Redukcja zasięgu Słaba precyzja dla pojedynczej precyzji zmiennoprzecinkowej
Staram się zaimplementować redukcję zasięgu jako pierwszy krok implementacji funkcji sinus.
Stosuję metodę opisaną w artykule „REDUKCJA ARGUMENTÓW ZA OGROMNE ARGUMENTY” autorstwa K.C. NG
Otrzymuję błąd tak duży, jak 0,002339146, gdy używam zakresu wejściowego x od 0 do 20000. Mój błąd oczywiście nie powinien być tak duży i nie jestem pewien, jak mogę go zmniejszyć. Zauważyłem, że wielkość błędu jest powiązana z wielkością wejściową theta do cosinusa/sinusa.
Udało mi się uzyskać kod nearpic.c, o którym wspomina artykuł, ale nie jestem pewien, jak wykorzystać kod dla zmiennoprzecinkowych pojedynczej precyzji.
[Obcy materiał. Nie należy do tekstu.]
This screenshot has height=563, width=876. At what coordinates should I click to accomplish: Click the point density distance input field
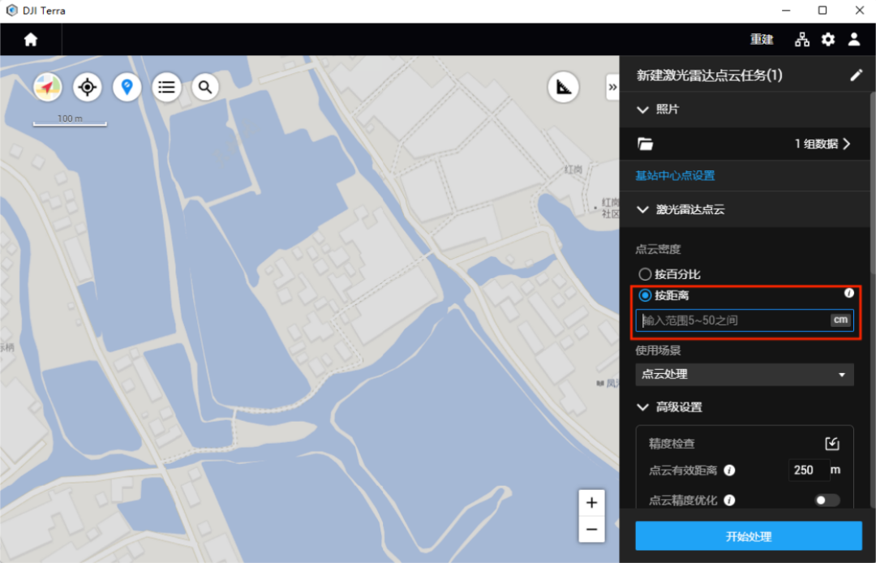tap(732, 320)
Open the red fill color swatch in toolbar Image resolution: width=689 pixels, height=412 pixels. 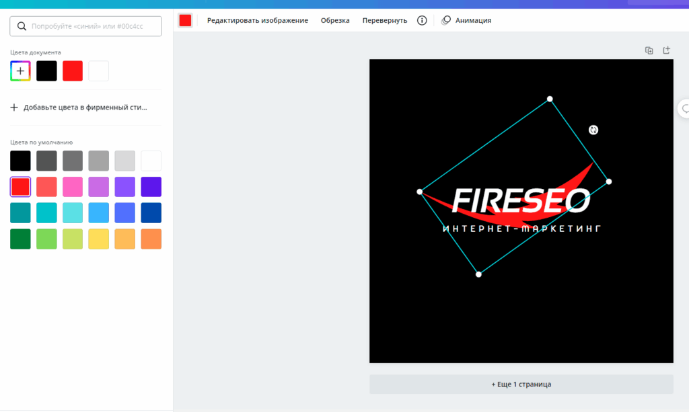click(185, 20)
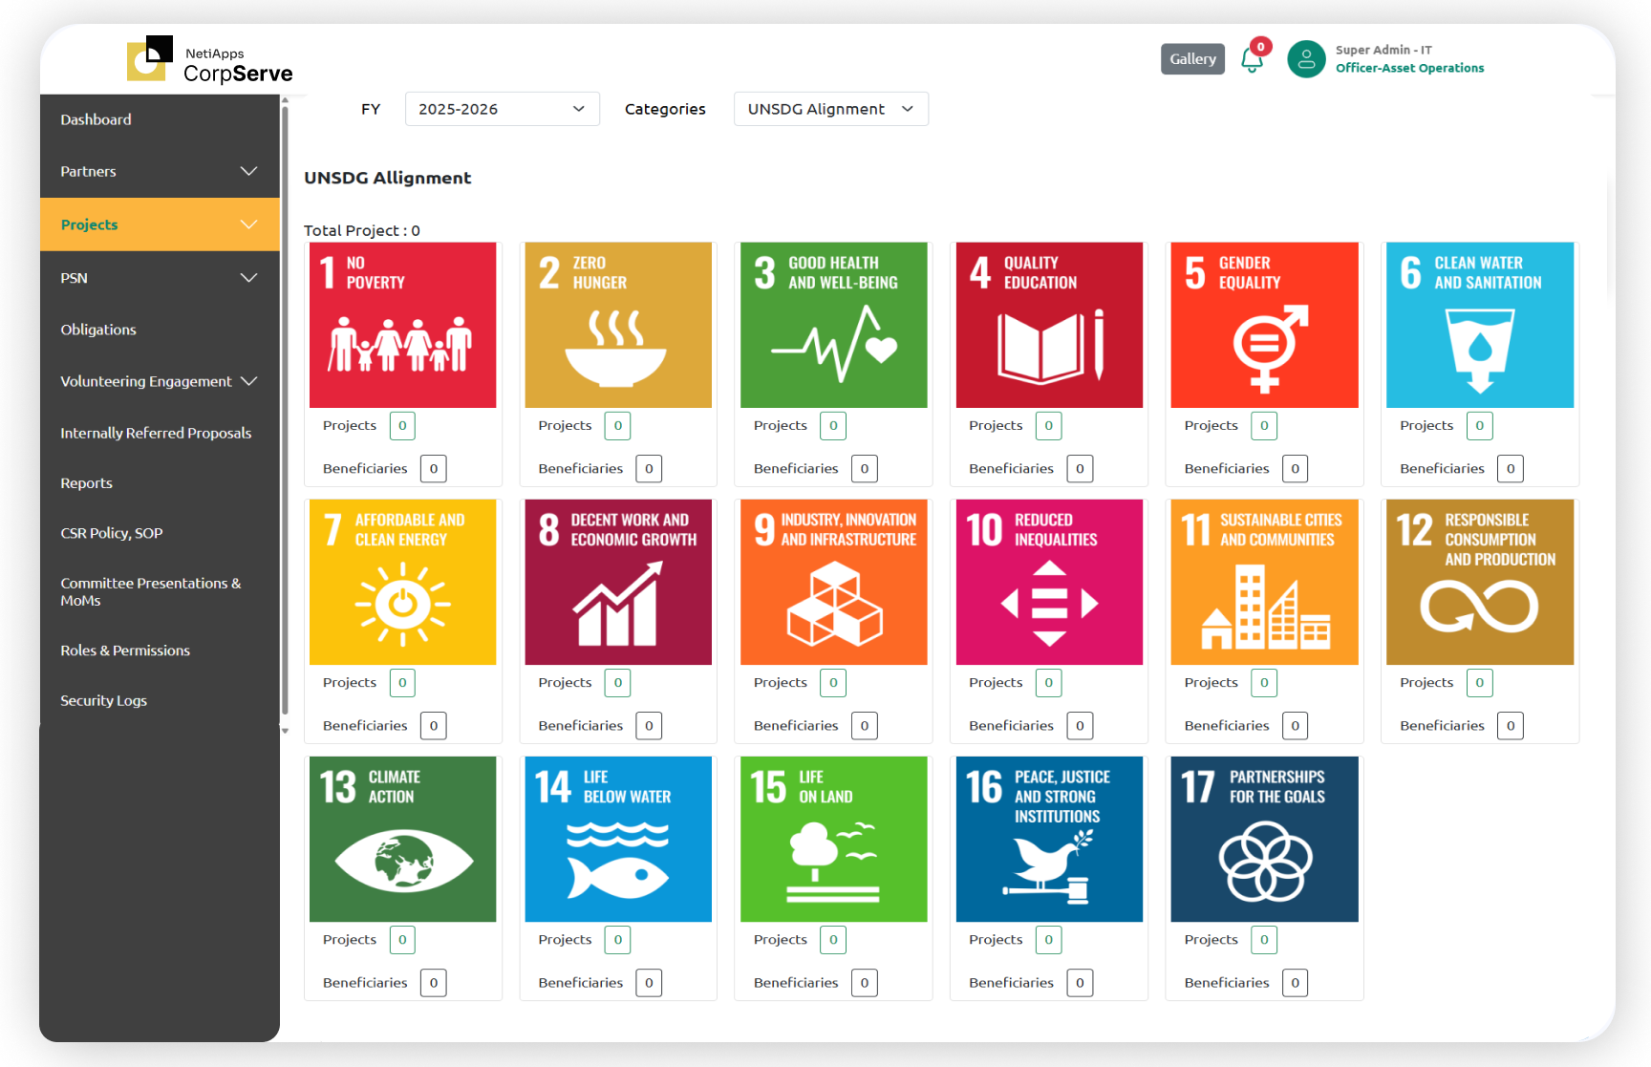The height and width of the screenshot is (1067, 1651).
Task: Expand the Volunteering Engagement submenu
Action: [x=160, y=381]
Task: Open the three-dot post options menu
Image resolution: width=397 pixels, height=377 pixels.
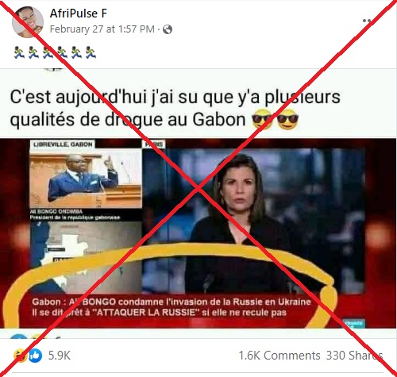Action: point(367,21)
Jeśli ktoś jest zainteresowany, plik nearpi.c można znaleźć pod tym linkiem:nearpi.c
Oto mój kod MATLAB:
x = 0:0.1:20000;
% Perform range reduction
% Store constant 2/pi
twooverpi = single(2/pi);
% Compute y
y = (x.*twooverpi);
% Compute k (round to nearest integer
k = round(y);
% Solve for f
f = single(y-k);
% Solve for r
r = single(f*single(pi/2));
% Find last two bits of k
n = bitand(fi(k,1,32,0),fi(3,1,32,0));
n = single(n);
% Preallocate for speed
z(length(x)) = 0;
for i = 1:length(x)
switch(n(i))
case 0
z(i)=sin(r(i));
case 1
z(i) = single(cos(r(i)));
case 2
z(i) = -sin(r(i));
case 3
z(i) = single(-cos(r(i)));
otherwise
end
end
maxerror = max(abs(single(z - single(sin(single(x))))))
minerror = min(abs(single(z - single(sin(single(x))))))
Zmodyfikowałem program nearpi.c, aby się kompilował. Jednak nie jestem pewien, jak interpretować dane wyjściowe. Również plik oczekuje danych wejściowych, które musiałem wprowadzić ręcznie, również nie jestem pewien znaczenia danych wejściowych.
Oto działający nearpi.c:
/*
============================================================================
Name : nearpi.c
Author :
Version :
Copyright : Your copyright notice
Description : Hello World in C, Ansi-style
============================================================================
*/
#include <stdio.h>
#include <stdlib.h>
#include <math.h>
/*
* Global macro definitions.
*/
# define hex( double ) *(1 + ((long *) &double)), *((long *) &double)
# define sgn(a) (a >= 0 ? 1 : -1)
# define MAX_k 2500
# define D 56
# define MAX_EXP 127
# define THRESHOLD 2.22e-16
/*
* Global Variables
*/
int CFlength, /* length of CF including terminator */
binade;
double e,
f; /* [e,f] range of D-bit unsigned int of f;
form 1X...X */
// Function Prototypes
int dbleCF (double i[], double j[]);
void input (double i[]);
void nearPiOver2 (double i[]);
/*
* This is the start of the main program.
*/
int main (void)
{
int k; /* subscript variable */
double i[MAX_k],
j[MAX_k]; /* i and j are continued fractions
(coeffs) */
// fp = fopen("/src/cfpi.txt", "r");
/*
* Compute global variables e and f, where
*
* e = 2 ^ (D-1), i.e. the D bit number 10...0
* and
* f = 2 ^ D - 1, i.e. the D bit number 11...1 .
*/
e = 1;
for (k = 2; k <= D; k = k + 1)
e = 2 * e;
f = 2 * e - 1;
/*
* Compute the continued fraction for (2/e)/(pi/2) , i.e.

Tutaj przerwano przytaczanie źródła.